Por Candi

“El futuro nos tortura y el pasado nos encadena. He ahí por qué se nos escapa el presente”. El pensamiento corresponde a Flaubert y lo elegí como prólogo de esta columna, en la que deseo plantear, brevemente, el asunto del tiempo y de la vida, y de cómo los seres humanos solemos perderlos a raudales, en cuestiones y seres que, como suele decirse vulgarmente, “no valen la pena”.

Y este “no vale la pena”, desde luego, no implica subestimar o calificar a la cosa o persona que nos quita vida a cambio de nada edificante para el alma. Este “no vale la pena”, estimado lector, significa meditar, reflexionar si tiene sentido que el “yo” sufra, se resquebraje, por aquello que lo oprime de algún modo, que le impide latir como se debe.

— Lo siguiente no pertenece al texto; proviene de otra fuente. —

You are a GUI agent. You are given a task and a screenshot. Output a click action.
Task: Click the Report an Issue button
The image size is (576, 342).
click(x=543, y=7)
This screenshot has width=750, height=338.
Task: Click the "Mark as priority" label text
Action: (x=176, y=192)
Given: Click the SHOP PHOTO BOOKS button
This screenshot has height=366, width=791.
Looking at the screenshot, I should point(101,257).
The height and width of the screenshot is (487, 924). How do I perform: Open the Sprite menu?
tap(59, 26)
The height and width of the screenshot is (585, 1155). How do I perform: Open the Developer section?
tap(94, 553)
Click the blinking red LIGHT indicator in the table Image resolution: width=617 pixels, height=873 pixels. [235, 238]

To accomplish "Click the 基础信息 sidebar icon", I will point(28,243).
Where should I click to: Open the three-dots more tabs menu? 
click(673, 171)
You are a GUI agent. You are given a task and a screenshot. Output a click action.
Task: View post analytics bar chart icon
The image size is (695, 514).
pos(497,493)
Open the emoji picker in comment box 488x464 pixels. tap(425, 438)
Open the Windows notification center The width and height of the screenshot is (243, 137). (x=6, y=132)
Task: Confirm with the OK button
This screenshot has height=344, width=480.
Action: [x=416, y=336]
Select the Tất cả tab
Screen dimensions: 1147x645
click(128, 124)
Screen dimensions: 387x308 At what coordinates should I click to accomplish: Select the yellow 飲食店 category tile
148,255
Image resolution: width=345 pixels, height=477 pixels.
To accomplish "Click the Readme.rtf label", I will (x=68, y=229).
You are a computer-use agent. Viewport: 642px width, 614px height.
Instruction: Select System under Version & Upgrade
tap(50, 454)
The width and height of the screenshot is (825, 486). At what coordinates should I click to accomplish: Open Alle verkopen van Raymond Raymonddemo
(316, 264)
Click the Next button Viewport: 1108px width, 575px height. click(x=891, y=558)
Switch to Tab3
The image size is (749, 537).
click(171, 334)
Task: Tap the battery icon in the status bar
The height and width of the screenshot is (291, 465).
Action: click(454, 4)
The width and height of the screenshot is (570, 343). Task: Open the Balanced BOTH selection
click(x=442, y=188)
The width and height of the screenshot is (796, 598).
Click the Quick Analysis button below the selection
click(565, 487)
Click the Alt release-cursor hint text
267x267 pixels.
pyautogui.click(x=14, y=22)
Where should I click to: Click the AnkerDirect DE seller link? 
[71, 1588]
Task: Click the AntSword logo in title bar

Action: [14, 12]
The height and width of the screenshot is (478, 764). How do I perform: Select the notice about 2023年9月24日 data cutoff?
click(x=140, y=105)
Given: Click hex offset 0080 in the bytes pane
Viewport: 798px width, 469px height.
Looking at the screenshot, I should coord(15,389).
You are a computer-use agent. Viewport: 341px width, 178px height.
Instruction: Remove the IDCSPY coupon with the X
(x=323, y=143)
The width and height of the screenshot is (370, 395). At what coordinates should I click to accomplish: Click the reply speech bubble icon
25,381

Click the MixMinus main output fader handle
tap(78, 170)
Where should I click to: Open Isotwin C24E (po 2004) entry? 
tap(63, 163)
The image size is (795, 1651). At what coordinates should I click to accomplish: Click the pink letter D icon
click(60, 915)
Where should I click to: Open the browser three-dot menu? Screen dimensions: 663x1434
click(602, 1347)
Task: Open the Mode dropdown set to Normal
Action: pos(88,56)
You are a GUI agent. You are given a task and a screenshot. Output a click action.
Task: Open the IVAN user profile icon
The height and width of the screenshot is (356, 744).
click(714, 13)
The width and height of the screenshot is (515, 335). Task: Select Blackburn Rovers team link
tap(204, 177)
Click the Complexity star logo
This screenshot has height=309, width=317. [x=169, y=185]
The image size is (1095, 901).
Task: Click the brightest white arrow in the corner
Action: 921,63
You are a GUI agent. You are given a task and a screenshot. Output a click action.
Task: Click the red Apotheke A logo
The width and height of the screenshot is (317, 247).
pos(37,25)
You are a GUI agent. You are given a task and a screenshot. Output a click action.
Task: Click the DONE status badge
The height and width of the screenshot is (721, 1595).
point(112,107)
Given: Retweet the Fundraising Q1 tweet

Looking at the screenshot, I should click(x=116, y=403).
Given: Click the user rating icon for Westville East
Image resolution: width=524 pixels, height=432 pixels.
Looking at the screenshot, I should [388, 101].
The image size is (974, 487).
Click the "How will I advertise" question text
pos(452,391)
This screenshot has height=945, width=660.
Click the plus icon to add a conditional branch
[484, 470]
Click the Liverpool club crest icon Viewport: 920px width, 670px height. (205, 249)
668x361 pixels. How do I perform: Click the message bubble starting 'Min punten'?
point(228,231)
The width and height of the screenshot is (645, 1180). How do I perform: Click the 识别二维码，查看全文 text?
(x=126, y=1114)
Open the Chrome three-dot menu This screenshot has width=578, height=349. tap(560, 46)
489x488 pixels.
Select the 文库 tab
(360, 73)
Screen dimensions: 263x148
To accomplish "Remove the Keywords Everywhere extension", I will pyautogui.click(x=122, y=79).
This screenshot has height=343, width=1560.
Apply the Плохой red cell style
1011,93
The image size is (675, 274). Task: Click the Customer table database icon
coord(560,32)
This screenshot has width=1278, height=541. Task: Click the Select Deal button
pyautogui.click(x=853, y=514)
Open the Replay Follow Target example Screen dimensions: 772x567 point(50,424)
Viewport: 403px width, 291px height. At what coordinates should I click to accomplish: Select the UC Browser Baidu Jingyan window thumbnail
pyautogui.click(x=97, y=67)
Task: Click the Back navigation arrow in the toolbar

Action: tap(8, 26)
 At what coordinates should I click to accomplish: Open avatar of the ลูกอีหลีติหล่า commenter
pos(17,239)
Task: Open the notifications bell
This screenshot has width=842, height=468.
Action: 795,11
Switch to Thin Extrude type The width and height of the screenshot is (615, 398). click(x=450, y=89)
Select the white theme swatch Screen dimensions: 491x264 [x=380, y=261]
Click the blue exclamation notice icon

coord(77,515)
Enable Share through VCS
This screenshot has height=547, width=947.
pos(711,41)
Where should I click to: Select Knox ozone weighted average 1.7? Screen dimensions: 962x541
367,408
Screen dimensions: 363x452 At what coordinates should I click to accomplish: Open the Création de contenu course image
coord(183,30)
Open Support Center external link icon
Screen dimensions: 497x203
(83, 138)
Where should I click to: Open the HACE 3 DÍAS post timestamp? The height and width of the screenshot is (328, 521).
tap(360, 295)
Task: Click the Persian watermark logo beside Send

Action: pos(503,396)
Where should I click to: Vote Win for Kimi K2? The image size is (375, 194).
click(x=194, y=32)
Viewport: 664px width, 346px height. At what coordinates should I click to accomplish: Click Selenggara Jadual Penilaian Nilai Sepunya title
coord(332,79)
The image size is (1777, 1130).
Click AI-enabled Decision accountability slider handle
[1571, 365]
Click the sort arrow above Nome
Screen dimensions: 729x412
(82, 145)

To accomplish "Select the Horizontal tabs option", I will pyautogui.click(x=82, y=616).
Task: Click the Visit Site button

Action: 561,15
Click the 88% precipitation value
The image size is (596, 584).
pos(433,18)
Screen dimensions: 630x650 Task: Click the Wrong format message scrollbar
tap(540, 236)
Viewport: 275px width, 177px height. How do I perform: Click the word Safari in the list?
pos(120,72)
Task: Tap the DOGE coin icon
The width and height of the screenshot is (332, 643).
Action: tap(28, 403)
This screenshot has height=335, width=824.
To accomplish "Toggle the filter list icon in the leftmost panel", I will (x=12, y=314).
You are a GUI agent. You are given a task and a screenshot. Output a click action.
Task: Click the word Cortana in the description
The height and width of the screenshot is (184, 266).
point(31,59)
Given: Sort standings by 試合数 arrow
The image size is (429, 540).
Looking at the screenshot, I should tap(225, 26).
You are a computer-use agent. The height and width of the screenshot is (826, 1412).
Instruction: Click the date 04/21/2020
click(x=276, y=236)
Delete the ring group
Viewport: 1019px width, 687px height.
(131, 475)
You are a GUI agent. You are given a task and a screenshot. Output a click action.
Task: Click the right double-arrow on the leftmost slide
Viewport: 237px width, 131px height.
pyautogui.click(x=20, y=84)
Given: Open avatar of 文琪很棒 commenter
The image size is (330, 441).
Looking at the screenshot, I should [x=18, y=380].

Recuerdo haber escrito alguna noche, sentado a la mesa de un bar, en las hojas de una agenda ya perdida, lo siguiente: “Es la noche de las cadencias del silencio. Ninguna voz, ningún murmullo, ni sonidos allá en lo alto. Sólo vaga sublimemente, perfectamente, un imperceptible movimiento y en silencio. Galaxias, firmamentos, y acaso miles de millones de universos. Desde mi átomo, o quizá desde un minúsculo neutrón, observo extasiado, maravillado, pero temeroso, ese fantástico infinito eterno. Sí, tengo miedo, miedo de que este mundo, insignificante, sea no más que nada, o poca cosa. Y como si no bastara con el probable suceso que me envuelve en temor, recuerdo que el tiempo, la vida, se invierte en vanidades ¡Necedad de necedades!”

Y seguí escribiendo, a pesar de los ojos investigadores de algunos parroquianos que se preguntarían (no lo dudo) qué hacía un tipo levantando palabras como si fueran paredes, como loco, con una lapicera de pluma, en ese bodegón perdido y a esa hora de la noche. Y lo que seguí escribiendo es la determinante del asunto: “caigo en la cuenta, he comprendido, que esto es cuestión de vida o muerte, pues los últimos segundos transcurridos no volverán y tampoco retornará jamás ese que fui hace un instante. Sí, muchas cosas han cambiado en mí en los últimos segundos y muchas otras han sucedido que nunca más volverán a ocurrir. Por caso, tengo por cierto que miles de neuronas jamás viajarán en la misma forma en mi red cerebral y algunas es probable que en este instante hayan muerto. Y este latido que acaba de producir mi corazón, nunca más se repetirá”.

Al salir aquella noche de ese lugar y mirar el cielo diáfano, salpicado de luces lejanas, misteriosas, entendí que en la creación todo se va transformando en cada cosa, en cada criatura y a cada instante; que en los seres todo se va yendo de a poco. Sí, es así: todo se va yendo de a poco. La mente, a veces ignorante, a veces indiferente ante la realidad, a veces creída de un inexistente poder e inmortalidad, pretende hacerle creer a una parte del “yo” que todo es para siempre, que hay un statu quo inmodificable y que se puede perder tiempo o vida sin consecuencias ¡Es mentira!

Días después de aquella noche, publicaría aquel escrito con un final que me inspiró una pequeña criatura que pasó ante mí: “El tiempo es lento y largo en la agonía y raudo y corto en la alegría. En la noche de las cadencias del silencio, pasa (indiferente, sabiamente indiferente a mis pensamientos) una luciérnaga. Ella no sabe de rotaciones, de lunas, de soles y medidas. Sólo vive sin saber que hubo ayer y que tal vez, apenas tal vez, habrá mañana. Y allí acepto que el de la pequeña criatura es el saber instintivo de la sabiduría ¡Ah, el tiempo!, imperfecta creación de la razón que con frecuencia se escurre entre las manos de lo vano. Y mientras la pequeña luz sigue volando por la noche sin pensar en el alba, comprendo al fin que es un verdadero disparate, una herida infligida a la sacralidad vital, permitir que algunas cosas “valgan la pena”, mientras el hombre deja que se escurran de su corazón, que se caigan de su vida, aquellas otras que en realidad importan.